"""

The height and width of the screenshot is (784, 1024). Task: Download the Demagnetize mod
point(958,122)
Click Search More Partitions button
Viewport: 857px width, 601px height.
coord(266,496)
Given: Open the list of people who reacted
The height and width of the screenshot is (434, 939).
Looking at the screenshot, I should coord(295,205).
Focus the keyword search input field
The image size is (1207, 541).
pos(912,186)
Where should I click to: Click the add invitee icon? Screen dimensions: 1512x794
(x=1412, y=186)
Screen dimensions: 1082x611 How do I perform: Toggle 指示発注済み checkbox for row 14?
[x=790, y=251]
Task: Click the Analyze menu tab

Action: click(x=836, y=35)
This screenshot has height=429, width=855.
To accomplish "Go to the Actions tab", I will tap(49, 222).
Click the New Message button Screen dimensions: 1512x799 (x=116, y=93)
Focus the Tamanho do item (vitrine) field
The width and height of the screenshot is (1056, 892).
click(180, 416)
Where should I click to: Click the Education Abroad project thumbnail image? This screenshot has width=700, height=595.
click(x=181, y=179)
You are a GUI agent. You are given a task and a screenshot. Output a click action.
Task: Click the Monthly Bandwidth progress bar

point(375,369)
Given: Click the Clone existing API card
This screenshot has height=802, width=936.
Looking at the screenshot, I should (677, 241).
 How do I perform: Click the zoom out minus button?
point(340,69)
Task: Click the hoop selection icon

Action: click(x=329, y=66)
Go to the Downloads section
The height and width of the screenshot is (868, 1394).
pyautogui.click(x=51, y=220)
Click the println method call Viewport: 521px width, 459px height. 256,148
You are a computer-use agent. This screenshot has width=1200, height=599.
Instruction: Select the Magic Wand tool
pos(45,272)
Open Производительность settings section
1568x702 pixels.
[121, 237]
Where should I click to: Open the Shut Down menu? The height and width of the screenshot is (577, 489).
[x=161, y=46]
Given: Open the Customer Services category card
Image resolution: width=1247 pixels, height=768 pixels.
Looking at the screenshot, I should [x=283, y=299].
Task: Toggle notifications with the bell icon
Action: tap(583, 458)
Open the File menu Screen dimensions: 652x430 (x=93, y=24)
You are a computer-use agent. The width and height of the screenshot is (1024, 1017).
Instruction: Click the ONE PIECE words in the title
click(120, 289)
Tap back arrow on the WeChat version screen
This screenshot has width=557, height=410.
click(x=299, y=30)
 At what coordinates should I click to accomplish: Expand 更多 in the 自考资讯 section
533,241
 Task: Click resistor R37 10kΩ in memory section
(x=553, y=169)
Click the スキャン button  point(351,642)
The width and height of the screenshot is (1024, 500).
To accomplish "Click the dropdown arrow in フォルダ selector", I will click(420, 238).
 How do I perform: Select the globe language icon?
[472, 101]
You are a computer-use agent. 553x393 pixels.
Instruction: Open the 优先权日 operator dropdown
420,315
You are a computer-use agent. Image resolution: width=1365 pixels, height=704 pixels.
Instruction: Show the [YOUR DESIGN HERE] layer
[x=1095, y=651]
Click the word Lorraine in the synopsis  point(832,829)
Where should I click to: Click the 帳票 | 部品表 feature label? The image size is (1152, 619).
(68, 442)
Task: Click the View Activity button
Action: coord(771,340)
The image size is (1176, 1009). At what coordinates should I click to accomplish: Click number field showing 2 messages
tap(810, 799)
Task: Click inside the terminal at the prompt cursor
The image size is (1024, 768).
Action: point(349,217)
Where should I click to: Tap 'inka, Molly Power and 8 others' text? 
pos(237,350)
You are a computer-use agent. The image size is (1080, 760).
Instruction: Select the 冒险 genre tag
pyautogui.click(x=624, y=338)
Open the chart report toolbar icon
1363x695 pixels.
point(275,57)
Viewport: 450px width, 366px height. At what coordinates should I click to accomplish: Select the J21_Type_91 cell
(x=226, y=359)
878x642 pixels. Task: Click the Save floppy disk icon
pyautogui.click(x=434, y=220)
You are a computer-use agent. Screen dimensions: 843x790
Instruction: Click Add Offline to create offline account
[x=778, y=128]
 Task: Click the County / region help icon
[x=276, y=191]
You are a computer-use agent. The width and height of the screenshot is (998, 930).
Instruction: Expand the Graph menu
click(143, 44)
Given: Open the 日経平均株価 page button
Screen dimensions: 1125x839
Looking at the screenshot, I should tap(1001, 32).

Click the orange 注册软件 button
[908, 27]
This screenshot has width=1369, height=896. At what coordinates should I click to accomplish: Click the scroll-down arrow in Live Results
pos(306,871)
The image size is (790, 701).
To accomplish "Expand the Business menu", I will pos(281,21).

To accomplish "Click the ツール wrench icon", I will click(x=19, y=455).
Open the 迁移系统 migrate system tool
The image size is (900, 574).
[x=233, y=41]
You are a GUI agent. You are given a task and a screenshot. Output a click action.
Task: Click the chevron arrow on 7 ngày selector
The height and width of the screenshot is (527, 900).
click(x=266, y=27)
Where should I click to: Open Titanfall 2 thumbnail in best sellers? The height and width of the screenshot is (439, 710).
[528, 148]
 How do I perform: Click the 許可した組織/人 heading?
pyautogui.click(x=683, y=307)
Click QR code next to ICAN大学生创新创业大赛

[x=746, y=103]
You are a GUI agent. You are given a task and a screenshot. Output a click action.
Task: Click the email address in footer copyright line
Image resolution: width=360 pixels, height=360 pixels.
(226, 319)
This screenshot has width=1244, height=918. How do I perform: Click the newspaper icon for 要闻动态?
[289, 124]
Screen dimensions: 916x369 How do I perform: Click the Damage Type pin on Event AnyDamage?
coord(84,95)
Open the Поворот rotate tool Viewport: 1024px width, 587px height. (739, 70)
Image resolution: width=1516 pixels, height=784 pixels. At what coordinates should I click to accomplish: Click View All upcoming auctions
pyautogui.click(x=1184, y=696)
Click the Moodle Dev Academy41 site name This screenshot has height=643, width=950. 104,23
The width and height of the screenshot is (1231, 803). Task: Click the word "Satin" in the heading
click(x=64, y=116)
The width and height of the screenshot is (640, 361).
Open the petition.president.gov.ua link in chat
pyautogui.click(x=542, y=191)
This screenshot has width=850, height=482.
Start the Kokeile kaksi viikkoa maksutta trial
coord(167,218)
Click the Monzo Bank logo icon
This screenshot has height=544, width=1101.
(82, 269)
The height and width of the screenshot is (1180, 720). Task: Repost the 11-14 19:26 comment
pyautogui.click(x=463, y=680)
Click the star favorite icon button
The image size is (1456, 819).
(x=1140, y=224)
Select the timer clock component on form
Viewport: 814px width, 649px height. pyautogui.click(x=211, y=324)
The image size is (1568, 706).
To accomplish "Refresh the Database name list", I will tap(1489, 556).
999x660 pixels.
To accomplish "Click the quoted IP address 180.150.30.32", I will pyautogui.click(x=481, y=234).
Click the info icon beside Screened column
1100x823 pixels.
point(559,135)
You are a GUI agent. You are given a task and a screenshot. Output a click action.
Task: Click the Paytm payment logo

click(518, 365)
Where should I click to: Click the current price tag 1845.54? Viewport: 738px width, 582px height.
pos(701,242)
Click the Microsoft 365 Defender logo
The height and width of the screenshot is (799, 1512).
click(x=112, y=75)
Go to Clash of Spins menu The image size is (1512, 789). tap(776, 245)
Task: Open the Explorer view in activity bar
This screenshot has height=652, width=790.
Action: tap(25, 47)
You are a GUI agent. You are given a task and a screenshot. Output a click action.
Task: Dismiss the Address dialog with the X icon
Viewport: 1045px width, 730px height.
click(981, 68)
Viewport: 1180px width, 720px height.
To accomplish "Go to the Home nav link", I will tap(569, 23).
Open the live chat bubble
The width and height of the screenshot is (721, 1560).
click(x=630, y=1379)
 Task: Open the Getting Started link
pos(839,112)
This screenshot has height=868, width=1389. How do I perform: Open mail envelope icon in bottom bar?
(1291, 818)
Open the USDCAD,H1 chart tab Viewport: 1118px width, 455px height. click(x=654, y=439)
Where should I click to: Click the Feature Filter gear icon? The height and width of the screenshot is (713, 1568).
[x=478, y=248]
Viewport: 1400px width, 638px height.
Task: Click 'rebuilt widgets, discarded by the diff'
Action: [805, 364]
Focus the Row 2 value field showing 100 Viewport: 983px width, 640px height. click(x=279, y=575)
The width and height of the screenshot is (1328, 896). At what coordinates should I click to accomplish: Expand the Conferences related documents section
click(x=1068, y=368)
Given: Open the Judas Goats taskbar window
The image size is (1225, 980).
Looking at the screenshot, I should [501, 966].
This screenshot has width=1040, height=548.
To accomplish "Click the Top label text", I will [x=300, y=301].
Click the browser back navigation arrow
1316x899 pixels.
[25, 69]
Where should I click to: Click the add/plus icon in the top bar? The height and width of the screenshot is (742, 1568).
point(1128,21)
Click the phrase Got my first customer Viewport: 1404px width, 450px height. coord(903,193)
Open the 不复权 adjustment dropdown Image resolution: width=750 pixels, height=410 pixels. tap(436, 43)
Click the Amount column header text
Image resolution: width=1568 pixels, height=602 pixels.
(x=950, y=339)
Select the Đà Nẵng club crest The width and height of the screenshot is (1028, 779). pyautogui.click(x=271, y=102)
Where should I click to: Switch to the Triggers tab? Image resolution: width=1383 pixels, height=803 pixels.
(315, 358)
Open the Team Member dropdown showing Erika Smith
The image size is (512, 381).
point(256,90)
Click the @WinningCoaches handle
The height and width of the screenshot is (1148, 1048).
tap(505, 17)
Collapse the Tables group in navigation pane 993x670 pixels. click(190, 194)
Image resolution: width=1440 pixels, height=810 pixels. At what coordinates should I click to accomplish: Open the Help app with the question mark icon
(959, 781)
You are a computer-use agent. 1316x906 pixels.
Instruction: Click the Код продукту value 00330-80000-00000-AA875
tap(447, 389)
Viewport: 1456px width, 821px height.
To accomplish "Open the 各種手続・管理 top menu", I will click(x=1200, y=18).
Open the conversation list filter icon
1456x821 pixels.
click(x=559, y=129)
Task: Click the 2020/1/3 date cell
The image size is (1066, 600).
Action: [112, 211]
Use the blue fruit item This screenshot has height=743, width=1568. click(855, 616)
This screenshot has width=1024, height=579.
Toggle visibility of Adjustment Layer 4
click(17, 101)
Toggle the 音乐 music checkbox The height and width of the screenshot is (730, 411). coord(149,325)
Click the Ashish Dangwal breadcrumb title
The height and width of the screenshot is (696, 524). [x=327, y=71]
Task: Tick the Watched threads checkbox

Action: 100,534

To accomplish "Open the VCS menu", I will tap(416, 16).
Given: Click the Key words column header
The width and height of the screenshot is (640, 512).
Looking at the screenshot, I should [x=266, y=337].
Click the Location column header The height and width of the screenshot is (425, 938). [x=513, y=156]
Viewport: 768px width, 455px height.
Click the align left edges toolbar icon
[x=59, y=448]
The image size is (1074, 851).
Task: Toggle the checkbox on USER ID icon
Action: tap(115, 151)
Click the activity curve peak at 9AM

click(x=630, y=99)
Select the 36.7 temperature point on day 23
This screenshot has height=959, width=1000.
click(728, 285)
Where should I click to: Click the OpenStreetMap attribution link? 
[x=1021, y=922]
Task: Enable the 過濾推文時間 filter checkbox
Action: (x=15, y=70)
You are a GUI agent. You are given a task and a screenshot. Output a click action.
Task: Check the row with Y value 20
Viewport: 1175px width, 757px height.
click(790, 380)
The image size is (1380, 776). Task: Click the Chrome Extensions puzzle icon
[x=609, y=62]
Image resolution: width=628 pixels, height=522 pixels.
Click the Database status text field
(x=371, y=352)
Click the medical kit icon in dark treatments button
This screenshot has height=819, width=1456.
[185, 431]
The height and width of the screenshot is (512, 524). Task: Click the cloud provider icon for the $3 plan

"""

Copy out, word for word, the part of the entries above that begins at the line with "Go to Clash" and ends at the line with "Focus the Row", including both.

Go to Clash of Spins menu The image size is (1512, 789). tap(776, 245)
Task: Open the Explorer view in activity bar
This screenshot has height=652, width=790.
Action: tap(25, 47)
You are a GUI agent. You are given a task and a screenshot. Output a click action.
Task: Dismiss the Address dialog with the X icon
Viewport: 1045px width, 730px height.
click(981, 68)
Viewport: 1180px width, 720px height.
To accomplish "Go to the Home nav link", I will tap(569, 23).
Open the live chat bubble
The width and height of the screenshot is (721, 1560).
click(x=630, y=1379)
 Task: Open the Getting Started link
pos(839,112)
This screenshot has height=868, width=1389. How do I perform: Open mail envelope icon in bottom bar?
(1291, 818)
Open the USDCAD,H1 chart tab Viewport: 1118px width, 455px height. click(x=654, y=439)
Where should I click to: Click the Feature Filter gear icon? The height and width of the screenshot is (713, 1568).
[x=478, y=248]
Viewport: 1400px width, 638px height.
Task: Click 'rebuilt widgets, discarded by the diff'
Action: [805, 364]
Focus the Row 2 value field showing 100 Viewport: 983px width, 640px height. click(x=279, y=575)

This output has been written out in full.